Material provided section start
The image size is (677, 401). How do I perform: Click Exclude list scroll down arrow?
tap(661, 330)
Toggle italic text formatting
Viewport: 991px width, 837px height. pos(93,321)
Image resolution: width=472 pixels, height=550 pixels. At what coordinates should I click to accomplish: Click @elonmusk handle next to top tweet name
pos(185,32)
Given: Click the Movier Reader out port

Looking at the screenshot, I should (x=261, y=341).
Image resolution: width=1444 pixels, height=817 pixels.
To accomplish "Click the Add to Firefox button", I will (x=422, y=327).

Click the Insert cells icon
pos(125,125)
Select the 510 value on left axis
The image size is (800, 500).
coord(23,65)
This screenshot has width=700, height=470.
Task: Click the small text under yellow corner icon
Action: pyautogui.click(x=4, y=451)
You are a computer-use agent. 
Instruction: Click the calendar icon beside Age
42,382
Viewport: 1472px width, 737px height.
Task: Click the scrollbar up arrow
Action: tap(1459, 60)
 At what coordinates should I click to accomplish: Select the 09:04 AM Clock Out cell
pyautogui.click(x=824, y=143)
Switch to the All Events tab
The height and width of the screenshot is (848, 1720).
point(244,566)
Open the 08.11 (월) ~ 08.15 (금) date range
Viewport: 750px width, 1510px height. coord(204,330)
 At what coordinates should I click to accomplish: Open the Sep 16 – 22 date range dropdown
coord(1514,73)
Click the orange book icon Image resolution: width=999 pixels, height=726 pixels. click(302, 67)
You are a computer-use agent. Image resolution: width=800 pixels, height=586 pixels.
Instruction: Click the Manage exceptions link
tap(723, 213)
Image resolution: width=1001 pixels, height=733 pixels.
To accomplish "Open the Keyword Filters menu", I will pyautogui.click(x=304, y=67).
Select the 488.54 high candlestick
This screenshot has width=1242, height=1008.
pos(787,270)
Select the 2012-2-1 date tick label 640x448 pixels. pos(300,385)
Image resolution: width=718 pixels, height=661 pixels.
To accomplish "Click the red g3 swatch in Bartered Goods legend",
Material provided section end
Problem details: Would you output every record above exactly as it stands?

Solution to this problem:
The image size is (677, 401). How do I perform: Click Exclude list scroll down arrow?
tap(661, 330)
Toggle italic text formatting
Viewport: 991px width, 837px height. pos(93,321)
Image resolution: width=472 pixels, height=550 pixels. At what coordinates should I click to accomplish: Click @elonmusk handle next to top tweet name
pos(185,32)
Given: Click the Movier Reader out port

Looking at the screenshot, I should (x=261, y=341).
Image resolution: width=1444 pixels, height=817 pixels.
To accomplish "Click the Add to Firefox button", I will (x=422, y=327).

Click the Insert cells icon
pos(125,125)
Select the 510 value on left axis
The image size is (800, 500).
coord(23,65)
This screenshot has width=700, height=470.
Task: Click the small text under yellow corner icon
Action: pyautogui.click(x=4, y=451)
You are a computer-use agent. 
Instruction: Click the calendar icon beside Age
42,382
Viewport: 1472px width, 737px height.
Task: Click the scrollbar up arrow
Action: tap(1459, 60)
 At what coordinates should I click to accomplish: Select the 09:04 AM Clock Out cell
pyautogui.click(x=824, y=143)
Switch to the All Events tab
The height and width of the screenshot is (848, 1720).
point(244,566)
Open the 08.11 (월) ~ 08.15 (금) date range
Viewport: 750px width, 1510px height. coord(204,330)
 At what coordinates should I click to accomplish: Open the Sep 16 – 22 date range dropdown
coord(1514,73)
Click the orange book icon Image resolution: width=999 pixels, height=726 pixels. click(302, 67)
You are a computer-use agent. Image resolution: width=800 pixels, height=586 pixels.
Instruction: Click the Manage exceptions link
tap(723, 213)
Image resolution: width=1001 pixels, height=733 pixels.
To accomplish "Open the Keyword Filters menu", I will pyautogui.click(x=304, y=67).
Select the 488.54 high candlestick
This screenshot has width=1242, height=1008.
pos(787,270)
Select the 2012-2-1 date tick label 640x448 pixels. pos(300,385)
Image resolution: width=718 pixels, height=661 pixels.
To accomplish "Click the red g3 swatch in Bartered Goods legend",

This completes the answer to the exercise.